- **EXCERPTED DATA**

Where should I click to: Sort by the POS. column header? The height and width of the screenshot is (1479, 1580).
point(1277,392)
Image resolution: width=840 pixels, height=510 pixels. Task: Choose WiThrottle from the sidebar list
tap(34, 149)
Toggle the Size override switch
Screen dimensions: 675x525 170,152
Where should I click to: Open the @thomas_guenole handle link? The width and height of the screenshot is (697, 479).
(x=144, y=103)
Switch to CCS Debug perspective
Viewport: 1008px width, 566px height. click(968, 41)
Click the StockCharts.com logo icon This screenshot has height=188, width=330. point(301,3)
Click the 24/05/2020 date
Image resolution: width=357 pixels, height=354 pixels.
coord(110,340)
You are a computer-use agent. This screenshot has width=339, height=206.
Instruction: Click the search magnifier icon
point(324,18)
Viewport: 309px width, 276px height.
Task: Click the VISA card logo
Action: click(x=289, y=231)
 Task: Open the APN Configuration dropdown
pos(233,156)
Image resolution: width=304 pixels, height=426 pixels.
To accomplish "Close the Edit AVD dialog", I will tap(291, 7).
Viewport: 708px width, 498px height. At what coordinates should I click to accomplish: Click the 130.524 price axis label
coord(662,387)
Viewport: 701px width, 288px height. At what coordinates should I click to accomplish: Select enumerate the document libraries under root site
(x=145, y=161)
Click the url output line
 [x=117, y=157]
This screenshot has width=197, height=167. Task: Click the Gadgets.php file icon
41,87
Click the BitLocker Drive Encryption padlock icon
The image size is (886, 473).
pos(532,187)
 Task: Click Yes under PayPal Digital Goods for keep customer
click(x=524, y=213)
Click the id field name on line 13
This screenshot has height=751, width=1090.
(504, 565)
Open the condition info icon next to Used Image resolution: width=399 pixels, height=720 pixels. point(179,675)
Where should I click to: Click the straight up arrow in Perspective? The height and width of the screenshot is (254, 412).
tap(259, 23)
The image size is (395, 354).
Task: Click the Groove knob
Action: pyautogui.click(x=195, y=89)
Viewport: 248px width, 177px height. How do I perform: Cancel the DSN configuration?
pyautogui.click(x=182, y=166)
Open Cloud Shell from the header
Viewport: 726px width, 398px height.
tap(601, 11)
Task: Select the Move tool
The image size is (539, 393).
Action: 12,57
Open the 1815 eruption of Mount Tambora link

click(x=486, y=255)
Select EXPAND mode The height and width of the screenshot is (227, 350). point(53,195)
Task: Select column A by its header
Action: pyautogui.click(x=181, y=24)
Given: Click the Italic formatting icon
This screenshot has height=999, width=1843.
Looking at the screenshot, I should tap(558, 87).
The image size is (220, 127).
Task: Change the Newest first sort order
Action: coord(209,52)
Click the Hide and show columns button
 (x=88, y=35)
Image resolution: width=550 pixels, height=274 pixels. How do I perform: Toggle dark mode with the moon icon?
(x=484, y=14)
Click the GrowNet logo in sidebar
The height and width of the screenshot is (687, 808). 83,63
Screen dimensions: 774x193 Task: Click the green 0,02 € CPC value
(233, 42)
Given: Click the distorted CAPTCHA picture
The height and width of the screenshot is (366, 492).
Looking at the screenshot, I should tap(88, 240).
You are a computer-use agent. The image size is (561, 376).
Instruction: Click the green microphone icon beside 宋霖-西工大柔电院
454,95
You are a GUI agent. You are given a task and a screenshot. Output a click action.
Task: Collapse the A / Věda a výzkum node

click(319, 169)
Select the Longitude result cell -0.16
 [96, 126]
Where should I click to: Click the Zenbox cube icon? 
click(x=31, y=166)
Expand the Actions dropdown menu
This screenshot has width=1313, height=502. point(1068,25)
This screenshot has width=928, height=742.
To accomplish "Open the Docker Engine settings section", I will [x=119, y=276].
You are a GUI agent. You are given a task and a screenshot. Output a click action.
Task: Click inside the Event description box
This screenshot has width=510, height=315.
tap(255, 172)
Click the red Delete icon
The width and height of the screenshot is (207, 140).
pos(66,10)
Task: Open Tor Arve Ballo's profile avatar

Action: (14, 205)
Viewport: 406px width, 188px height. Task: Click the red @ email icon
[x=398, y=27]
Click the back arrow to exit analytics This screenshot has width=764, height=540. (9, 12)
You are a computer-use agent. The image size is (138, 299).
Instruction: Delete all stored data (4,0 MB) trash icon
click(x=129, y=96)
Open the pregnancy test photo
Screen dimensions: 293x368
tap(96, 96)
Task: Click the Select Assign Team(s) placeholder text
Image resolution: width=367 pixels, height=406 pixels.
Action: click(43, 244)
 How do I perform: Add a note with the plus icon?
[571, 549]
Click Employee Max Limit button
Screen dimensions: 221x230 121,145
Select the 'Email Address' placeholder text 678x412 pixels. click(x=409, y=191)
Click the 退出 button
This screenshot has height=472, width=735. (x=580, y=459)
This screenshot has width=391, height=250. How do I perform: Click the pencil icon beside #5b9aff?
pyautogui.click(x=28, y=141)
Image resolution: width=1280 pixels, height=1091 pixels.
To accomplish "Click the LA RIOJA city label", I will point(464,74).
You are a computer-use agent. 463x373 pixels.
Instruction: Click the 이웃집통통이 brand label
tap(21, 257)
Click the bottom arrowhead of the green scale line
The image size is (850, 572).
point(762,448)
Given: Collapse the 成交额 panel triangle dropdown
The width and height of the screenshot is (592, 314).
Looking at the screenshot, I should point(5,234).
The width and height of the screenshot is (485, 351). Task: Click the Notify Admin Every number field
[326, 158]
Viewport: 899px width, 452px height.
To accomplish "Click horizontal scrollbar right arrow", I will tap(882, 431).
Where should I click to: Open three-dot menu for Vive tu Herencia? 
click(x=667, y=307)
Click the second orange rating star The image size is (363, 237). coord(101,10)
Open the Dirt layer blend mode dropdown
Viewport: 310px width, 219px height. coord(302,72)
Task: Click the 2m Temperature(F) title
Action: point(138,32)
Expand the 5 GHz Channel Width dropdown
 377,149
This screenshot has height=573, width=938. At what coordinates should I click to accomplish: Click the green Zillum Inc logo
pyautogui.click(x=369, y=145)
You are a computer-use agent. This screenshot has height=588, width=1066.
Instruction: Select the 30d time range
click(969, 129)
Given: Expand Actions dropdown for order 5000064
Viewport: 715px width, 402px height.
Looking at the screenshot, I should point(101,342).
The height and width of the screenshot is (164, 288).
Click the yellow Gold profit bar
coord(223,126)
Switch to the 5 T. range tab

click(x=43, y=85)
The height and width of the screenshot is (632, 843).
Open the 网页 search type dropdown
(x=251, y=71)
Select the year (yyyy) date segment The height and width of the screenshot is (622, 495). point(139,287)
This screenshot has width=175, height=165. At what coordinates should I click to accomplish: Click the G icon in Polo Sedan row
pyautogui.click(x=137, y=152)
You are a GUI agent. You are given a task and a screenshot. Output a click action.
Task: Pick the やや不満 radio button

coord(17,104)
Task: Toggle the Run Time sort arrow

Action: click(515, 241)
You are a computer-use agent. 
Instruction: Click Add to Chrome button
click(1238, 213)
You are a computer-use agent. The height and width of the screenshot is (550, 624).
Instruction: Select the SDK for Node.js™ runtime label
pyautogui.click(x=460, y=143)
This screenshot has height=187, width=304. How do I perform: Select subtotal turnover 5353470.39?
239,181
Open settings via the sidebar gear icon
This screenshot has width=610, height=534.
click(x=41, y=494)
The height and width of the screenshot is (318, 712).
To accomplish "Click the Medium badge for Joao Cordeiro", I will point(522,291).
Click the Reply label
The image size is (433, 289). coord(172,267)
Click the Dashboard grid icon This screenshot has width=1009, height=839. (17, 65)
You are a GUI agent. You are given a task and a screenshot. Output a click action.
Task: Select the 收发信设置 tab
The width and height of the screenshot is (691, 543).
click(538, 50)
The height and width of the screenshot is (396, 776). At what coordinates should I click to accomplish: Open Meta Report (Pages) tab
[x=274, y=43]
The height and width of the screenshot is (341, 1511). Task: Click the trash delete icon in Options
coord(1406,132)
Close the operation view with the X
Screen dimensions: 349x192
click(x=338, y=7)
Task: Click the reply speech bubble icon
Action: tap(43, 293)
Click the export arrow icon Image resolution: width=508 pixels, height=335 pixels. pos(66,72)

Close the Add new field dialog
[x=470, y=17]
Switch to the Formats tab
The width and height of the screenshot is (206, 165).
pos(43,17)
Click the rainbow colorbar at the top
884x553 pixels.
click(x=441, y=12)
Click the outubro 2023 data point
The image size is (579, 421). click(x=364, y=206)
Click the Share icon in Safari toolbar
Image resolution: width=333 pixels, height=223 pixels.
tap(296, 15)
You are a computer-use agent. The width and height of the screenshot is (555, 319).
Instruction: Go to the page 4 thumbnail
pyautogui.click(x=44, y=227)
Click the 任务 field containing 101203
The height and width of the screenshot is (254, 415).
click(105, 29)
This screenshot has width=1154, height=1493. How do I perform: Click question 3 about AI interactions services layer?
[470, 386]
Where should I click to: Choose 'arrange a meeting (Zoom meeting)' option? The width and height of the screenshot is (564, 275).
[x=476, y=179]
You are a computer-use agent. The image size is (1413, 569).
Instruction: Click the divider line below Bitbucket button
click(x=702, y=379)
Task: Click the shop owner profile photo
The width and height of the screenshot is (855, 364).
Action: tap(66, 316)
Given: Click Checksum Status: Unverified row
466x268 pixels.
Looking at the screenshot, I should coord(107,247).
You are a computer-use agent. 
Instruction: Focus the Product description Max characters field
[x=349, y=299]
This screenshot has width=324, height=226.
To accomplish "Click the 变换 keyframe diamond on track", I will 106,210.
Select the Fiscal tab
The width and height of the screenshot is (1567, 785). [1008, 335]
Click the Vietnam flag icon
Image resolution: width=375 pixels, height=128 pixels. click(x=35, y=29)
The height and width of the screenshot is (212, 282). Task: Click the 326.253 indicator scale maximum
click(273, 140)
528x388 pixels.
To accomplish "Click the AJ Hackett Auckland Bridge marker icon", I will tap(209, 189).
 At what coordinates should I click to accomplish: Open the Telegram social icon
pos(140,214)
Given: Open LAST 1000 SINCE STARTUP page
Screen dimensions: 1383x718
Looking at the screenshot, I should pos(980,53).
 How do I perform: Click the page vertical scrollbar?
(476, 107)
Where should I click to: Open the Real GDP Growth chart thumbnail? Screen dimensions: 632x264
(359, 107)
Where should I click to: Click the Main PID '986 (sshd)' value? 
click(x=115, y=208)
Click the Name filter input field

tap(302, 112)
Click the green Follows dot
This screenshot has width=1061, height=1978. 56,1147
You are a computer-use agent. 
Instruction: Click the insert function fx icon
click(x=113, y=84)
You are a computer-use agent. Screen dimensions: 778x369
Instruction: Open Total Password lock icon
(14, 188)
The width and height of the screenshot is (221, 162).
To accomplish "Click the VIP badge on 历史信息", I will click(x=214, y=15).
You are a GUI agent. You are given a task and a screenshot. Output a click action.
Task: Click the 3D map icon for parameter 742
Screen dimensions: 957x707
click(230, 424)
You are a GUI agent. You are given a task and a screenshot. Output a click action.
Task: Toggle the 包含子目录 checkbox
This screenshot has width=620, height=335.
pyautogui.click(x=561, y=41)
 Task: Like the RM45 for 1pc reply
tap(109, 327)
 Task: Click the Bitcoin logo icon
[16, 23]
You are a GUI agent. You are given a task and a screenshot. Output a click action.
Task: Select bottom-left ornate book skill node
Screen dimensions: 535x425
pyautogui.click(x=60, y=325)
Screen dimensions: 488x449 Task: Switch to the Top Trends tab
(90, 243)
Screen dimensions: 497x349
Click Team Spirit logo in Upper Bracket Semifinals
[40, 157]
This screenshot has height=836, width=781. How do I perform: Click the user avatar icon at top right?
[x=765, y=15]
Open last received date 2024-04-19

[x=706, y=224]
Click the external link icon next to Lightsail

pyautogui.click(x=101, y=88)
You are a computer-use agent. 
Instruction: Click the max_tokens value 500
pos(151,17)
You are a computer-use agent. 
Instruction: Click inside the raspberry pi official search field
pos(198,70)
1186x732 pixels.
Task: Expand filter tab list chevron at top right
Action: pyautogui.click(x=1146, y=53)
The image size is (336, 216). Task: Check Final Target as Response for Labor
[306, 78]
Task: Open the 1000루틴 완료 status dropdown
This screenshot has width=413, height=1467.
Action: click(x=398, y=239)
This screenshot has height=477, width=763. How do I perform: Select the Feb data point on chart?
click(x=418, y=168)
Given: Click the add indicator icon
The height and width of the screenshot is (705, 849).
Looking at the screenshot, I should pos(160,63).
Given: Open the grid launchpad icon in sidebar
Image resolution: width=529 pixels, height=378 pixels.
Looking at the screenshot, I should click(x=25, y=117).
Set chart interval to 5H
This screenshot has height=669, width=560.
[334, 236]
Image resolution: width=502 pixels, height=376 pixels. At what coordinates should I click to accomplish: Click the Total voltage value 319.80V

- **YOUR ASSIGNMENT**
Match on "settings": copy every line in the records that has it.

- **TASK SOLUTION**
To accomplish "Open the Docker Engine settings section", I will [x=119, y=276].
Open settings via the sidebar gear icon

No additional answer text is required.